One week to the hour after the attack, residents and officials held a moment of silence Monday for the victims of the bombing that turned their city upside down.
And in the suburb of Medford, hundreds lined the streets, along with Boston teamsters and firefighters, to pay respects at the first funeral of a victim, 29-year-old Krystle Campbell.
The city as a whole is also looking for ways to recover from a week that has left many shaken, confused and angry.Cardinal Sean Patrick O'Malley, archbishop of Boston, suggested forgiveness is crucial to the city's healing.
"Forgiveness does not mean that we do not realize the heinousness of the crime, but in our own hearts when we are unable to forgive, we make ourselves a victim of our own hatred," he said.
Meanwhile, government prosecutors charged Boston Marathon bombing suspect Dzhokhar "Johar" Tsarnaev with conspiring to use a weapon of mass destruction as he lay in his hospital room.
The 19-year-old suspect is unable to speak because of a neck injury but has been able to respond sporadically in writing to questions.
Authorities are trying to learn what led to Johar and his brother Tamerlane's' alleged involvement in the Boston Marathon attack and whether they had any help.
Daveed Gartenstein-Ross with the Foundation For Defense of Democracies shared his thoughts on what may have led to the Tsarnaev brothers' radicalization on Newswatch, April 22.
"I'm not convinced at all that they were planning more attacks. I mean, that's hearsay. I haven't got any information about that. But you have to be vigilant," Boston Mayor Tom Merino said. The city's police commissioner said a large store of weapons indicates they probably were planning more destruction.
"They clearly had other explosives," Boston Police Commissioner Ed Davis said. "They detonated those explosives at the scene of the arrest and shootout in Watertown. We feel that they had plans to use those explosives, possibly on soft targets."
Investigators are also trying to piece together whether the two brothers acted alone or as part of a larger sleeper cell. The investigation is prompting renewed concerns about the FBI's effectiveness in monitoring home-grown terrorists.

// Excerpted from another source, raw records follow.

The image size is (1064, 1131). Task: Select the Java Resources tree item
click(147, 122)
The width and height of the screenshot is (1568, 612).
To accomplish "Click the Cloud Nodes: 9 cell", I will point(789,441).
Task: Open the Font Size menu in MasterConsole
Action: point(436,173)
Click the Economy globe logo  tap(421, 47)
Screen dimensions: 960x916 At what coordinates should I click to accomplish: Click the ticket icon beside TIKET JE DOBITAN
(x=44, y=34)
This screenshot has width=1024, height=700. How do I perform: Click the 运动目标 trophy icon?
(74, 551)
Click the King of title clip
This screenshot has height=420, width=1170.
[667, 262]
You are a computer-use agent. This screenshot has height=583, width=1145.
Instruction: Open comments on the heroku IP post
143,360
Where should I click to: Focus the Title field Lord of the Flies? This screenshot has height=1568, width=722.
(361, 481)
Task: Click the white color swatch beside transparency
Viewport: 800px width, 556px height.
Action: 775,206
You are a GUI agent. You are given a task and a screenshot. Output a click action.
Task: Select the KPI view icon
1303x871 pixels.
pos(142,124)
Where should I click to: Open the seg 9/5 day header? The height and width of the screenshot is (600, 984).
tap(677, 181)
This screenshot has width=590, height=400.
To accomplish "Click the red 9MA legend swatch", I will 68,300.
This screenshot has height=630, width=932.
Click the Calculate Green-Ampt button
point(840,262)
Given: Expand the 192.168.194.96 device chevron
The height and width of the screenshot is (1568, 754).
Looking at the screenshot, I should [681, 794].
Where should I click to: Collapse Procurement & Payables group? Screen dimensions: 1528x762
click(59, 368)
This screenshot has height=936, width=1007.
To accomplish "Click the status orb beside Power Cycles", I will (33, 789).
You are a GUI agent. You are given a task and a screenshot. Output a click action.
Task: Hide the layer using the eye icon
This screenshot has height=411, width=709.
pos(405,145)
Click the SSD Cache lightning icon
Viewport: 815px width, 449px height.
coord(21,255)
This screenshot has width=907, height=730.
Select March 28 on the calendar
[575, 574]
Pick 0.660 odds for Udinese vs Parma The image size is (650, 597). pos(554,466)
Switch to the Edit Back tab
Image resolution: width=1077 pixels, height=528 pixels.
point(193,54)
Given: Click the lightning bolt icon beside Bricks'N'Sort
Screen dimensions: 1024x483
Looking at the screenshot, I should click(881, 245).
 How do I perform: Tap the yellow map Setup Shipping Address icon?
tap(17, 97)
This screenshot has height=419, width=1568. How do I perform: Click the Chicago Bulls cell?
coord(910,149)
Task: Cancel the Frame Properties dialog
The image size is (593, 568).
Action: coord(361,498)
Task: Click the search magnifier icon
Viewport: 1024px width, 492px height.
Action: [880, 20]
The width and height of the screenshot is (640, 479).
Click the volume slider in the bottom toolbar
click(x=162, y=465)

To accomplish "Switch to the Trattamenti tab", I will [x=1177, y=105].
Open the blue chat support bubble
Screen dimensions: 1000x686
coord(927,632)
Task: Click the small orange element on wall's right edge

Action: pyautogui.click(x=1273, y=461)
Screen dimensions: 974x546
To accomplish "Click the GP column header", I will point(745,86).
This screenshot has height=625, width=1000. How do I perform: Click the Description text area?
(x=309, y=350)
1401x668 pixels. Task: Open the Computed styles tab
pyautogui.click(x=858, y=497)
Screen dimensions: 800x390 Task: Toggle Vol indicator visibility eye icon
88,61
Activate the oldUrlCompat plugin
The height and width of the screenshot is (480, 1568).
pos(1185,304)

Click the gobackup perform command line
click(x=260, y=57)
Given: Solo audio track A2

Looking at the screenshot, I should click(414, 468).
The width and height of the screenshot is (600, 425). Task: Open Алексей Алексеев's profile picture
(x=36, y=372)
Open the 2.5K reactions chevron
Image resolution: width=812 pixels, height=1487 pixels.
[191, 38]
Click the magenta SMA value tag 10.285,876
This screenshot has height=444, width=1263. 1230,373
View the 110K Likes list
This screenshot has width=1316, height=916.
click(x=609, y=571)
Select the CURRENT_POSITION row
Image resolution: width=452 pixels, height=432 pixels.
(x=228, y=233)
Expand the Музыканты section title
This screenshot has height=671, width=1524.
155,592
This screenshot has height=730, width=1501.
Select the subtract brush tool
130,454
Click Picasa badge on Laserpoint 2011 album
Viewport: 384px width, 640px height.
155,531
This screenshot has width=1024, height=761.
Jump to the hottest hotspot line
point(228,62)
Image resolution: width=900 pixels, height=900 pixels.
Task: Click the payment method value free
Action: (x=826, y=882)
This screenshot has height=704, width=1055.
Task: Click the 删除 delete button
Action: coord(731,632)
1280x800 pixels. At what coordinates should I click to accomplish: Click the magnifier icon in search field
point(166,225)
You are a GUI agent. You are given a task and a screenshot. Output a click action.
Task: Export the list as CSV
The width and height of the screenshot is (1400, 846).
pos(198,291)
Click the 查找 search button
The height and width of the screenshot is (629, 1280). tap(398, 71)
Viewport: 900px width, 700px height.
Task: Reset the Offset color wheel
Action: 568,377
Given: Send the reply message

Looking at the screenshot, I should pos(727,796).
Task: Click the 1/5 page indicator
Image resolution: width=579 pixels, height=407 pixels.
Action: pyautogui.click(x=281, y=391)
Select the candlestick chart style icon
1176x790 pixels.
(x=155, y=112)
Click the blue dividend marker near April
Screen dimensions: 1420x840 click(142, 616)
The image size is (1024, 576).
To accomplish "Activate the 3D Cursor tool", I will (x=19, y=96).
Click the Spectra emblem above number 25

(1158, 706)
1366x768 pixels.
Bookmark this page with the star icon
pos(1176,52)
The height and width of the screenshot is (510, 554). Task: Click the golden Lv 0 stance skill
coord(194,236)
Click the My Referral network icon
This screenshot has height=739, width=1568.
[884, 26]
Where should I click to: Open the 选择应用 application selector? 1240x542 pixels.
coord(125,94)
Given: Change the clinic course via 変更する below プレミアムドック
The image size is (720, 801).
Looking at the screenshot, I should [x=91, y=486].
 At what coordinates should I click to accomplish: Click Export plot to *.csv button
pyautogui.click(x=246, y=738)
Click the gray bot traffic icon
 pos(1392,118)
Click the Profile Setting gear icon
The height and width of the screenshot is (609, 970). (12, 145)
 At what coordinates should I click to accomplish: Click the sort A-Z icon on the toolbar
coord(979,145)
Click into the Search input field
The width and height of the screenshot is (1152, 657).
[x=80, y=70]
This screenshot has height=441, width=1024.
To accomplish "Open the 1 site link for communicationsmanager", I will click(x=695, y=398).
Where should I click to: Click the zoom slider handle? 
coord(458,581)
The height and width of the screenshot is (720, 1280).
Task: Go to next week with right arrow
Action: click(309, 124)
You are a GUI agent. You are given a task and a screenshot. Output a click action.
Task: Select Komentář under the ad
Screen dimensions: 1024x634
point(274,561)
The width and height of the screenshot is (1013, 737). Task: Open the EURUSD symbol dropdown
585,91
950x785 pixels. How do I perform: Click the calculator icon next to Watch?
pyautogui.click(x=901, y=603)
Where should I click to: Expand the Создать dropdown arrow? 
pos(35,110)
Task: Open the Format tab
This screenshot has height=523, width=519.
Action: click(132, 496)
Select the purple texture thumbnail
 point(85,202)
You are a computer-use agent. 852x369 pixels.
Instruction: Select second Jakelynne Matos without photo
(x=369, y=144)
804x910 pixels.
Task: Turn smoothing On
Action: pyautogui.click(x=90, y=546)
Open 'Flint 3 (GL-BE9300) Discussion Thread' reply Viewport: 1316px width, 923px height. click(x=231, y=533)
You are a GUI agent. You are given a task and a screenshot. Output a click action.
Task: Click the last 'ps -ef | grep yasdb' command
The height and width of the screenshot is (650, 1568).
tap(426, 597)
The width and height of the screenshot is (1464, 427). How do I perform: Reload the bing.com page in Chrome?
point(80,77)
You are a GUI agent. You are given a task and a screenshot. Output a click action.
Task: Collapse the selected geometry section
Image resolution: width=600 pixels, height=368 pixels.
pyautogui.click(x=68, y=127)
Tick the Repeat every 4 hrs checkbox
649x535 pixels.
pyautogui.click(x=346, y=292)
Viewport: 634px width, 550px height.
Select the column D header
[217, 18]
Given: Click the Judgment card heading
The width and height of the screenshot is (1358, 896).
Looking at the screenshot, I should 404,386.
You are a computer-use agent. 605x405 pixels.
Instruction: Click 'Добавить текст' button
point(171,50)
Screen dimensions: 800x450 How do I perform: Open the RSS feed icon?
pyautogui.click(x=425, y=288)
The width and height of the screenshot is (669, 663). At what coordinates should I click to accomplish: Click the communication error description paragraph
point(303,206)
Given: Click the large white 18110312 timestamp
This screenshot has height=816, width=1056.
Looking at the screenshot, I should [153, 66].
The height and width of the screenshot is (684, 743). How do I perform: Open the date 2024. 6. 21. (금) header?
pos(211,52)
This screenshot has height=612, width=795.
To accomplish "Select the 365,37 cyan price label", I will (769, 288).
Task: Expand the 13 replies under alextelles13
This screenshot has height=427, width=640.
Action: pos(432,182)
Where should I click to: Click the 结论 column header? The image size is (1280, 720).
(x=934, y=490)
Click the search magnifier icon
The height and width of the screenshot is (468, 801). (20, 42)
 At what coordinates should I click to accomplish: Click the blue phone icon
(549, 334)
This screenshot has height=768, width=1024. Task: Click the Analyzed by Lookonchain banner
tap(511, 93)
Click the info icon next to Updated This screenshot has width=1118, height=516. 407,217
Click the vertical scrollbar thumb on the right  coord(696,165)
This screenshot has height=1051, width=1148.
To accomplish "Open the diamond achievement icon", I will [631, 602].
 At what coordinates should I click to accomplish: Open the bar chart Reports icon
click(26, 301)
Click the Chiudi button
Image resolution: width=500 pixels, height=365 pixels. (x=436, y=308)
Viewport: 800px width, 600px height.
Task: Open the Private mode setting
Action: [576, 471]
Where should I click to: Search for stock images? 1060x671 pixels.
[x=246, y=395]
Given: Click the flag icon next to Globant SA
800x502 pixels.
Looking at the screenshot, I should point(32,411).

In 2011, the FBI questioned the older brother, Tamerlane, at the request of Russian security services in but closed the case. Now authorities say the 26-year-old traveled overseas to Russia and Chechnya just last year.
Could there have been a larger terrorist cell at work in last week's bombings? CBN News Terrorism Analyst Erick Stakelbeck addressed that question and more on "The 700 Club," April 22.
Several leading members of Congress wanted Johar declared an enemy combatant in order to assist if need be in tying the two brothers to a wider jihadi network.
"Somehow he got off the radar screen and travelled overseas to one of the most dangerous parts of the world," Rep. Michael McCaul, R-Texas, said.
Rep. Peter King, R-N.Y., said, "The fact is we've stopped 16 plots in New York because we know that al Qaeda is shifting its tactics. It's not going to be attackers from overseas. We've been able to prevent that. They are getting people in our country who are under the radar screen.
But the White House announced Monday afternoon he will be tried as a civilian.